Data records Start Marker
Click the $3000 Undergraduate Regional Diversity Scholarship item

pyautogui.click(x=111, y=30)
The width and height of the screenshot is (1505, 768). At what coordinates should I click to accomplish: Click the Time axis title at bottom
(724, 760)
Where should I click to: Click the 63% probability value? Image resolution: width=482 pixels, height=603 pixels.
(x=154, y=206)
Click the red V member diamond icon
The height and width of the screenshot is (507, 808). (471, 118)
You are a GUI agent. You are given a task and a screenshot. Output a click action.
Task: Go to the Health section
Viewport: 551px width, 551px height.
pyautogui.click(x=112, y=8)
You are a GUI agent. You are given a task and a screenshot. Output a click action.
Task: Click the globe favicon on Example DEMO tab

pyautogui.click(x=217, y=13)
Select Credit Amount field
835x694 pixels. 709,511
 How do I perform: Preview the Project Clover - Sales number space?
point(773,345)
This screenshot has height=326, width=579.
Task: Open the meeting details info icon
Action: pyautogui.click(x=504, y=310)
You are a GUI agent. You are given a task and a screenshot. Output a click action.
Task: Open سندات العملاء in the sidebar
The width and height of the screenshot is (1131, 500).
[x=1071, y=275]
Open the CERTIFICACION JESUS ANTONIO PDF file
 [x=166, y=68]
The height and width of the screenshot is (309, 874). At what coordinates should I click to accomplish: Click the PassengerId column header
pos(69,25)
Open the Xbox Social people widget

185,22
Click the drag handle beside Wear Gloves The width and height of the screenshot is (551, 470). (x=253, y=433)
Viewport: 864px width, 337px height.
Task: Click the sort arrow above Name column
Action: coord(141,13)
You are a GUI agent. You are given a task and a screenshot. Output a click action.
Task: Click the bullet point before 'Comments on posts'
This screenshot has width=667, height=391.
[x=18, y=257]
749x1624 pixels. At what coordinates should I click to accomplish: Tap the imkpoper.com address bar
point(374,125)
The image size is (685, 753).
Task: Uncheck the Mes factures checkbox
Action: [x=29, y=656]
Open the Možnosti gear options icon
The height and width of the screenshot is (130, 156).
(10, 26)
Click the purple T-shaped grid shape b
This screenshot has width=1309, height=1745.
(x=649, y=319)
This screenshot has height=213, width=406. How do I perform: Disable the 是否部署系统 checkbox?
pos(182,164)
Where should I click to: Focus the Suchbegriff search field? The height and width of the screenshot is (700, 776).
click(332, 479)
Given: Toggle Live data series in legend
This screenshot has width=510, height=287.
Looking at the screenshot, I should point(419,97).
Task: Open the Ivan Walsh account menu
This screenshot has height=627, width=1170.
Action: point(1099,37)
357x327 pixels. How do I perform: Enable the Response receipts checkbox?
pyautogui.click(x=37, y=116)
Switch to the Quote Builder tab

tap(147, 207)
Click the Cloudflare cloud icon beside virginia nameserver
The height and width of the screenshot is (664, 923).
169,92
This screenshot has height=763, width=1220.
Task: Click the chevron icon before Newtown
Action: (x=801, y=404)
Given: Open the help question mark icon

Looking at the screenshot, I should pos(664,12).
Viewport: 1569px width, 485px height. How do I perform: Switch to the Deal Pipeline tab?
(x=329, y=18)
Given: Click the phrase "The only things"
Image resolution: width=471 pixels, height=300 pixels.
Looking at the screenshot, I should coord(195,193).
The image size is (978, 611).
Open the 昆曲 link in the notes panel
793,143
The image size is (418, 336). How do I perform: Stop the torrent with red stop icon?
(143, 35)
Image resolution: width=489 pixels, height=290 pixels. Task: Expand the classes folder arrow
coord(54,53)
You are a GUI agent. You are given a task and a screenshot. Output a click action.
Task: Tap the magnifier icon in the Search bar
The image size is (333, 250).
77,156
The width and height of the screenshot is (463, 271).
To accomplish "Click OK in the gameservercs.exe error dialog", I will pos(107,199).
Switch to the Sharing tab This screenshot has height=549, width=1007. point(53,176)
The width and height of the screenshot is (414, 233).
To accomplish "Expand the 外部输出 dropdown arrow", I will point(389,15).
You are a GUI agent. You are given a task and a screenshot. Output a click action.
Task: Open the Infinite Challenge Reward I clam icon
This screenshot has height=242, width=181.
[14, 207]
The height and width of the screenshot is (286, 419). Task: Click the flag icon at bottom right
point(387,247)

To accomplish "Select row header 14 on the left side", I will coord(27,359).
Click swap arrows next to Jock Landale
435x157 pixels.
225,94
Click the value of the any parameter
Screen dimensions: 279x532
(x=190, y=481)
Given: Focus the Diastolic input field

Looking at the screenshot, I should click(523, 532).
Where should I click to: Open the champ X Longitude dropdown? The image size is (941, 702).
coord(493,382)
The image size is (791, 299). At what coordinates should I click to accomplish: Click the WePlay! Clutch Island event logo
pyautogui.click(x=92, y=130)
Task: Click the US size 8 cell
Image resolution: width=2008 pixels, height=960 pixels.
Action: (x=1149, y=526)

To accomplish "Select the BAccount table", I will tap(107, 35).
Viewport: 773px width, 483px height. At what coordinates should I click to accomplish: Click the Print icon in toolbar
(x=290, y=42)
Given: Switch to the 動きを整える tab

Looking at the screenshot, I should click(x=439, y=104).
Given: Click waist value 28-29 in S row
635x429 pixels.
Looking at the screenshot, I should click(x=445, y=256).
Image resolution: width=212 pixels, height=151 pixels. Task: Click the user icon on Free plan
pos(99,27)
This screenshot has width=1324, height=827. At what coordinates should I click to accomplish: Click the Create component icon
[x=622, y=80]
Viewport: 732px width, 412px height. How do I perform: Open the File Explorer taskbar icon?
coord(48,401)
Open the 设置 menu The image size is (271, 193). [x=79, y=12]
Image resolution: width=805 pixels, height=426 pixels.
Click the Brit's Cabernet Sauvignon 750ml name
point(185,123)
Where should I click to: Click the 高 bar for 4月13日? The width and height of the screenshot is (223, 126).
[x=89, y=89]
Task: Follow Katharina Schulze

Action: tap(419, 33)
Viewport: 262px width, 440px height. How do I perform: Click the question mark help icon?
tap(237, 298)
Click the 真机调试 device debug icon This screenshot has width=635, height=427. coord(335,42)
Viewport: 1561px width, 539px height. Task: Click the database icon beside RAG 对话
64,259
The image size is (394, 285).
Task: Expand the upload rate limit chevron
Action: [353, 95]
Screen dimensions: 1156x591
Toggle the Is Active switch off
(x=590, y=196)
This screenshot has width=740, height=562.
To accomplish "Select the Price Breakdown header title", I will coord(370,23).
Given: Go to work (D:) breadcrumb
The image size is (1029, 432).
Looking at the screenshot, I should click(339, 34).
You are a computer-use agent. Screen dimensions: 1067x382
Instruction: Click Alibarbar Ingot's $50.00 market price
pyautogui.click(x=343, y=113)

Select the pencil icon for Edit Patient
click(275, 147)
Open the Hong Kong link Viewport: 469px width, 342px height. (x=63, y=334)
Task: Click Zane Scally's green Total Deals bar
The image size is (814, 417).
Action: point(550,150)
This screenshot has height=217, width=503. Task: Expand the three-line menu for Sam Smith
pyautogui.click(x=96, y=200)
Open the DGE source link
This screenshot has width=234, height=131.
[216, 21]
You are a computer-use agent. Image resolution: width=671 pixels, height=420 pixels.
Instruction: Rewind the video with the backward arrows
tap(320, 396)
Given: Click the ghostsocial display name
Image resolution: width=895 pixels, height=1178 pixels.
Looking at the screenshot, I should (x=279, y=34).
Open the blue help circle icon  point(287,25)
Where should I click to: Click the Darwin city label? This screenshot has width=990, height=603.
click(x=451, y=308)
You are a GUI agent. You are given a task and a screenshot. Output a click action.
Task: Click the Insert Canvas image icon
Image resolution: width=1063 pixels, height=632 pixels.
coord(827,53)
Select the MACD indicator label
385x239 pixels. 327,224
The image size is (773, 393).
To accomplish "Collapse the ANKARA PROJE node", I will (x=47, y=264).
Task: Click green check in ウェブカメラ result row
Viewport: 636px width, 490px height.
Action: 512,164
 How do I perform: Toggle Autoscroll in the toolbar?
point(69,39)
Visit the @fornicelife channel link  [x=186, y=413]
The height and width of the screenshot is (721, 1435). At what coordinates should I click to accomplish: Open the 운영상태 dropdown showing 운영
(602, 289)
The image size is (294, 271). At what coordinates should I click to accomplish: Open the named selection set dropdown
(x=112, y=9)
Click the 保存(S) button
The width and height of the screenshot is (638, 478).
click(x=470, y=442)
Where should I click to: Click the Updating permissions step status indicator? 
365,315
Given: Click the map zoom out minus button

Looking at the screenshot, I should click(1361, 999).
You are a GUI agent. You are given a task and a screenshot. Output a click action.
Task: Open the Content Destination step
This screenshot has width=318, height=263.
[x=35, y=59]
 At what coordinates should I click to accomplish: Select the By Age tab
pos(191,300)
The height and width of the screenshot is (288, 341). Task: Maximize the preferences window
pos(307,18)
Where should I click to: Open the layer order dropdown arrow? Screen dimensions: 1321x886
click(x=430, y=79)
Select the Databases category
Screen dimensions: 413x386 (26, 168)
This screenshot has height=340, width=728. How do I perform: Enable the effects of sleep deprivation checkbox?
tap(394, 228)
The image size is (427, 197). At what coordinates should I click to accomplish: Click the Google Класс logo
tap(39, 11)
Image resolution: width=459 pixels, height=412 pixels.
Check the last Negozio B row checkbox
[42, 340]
Data records End Marker
**Work item:** Look through the records and gather every line containing "computer".

**Exercise answer:**
You are a computer-use agent. Screen dimensions: 1067x382
You are a computer-use agent. Image resolution: width=671 pixels, height=420 pixels.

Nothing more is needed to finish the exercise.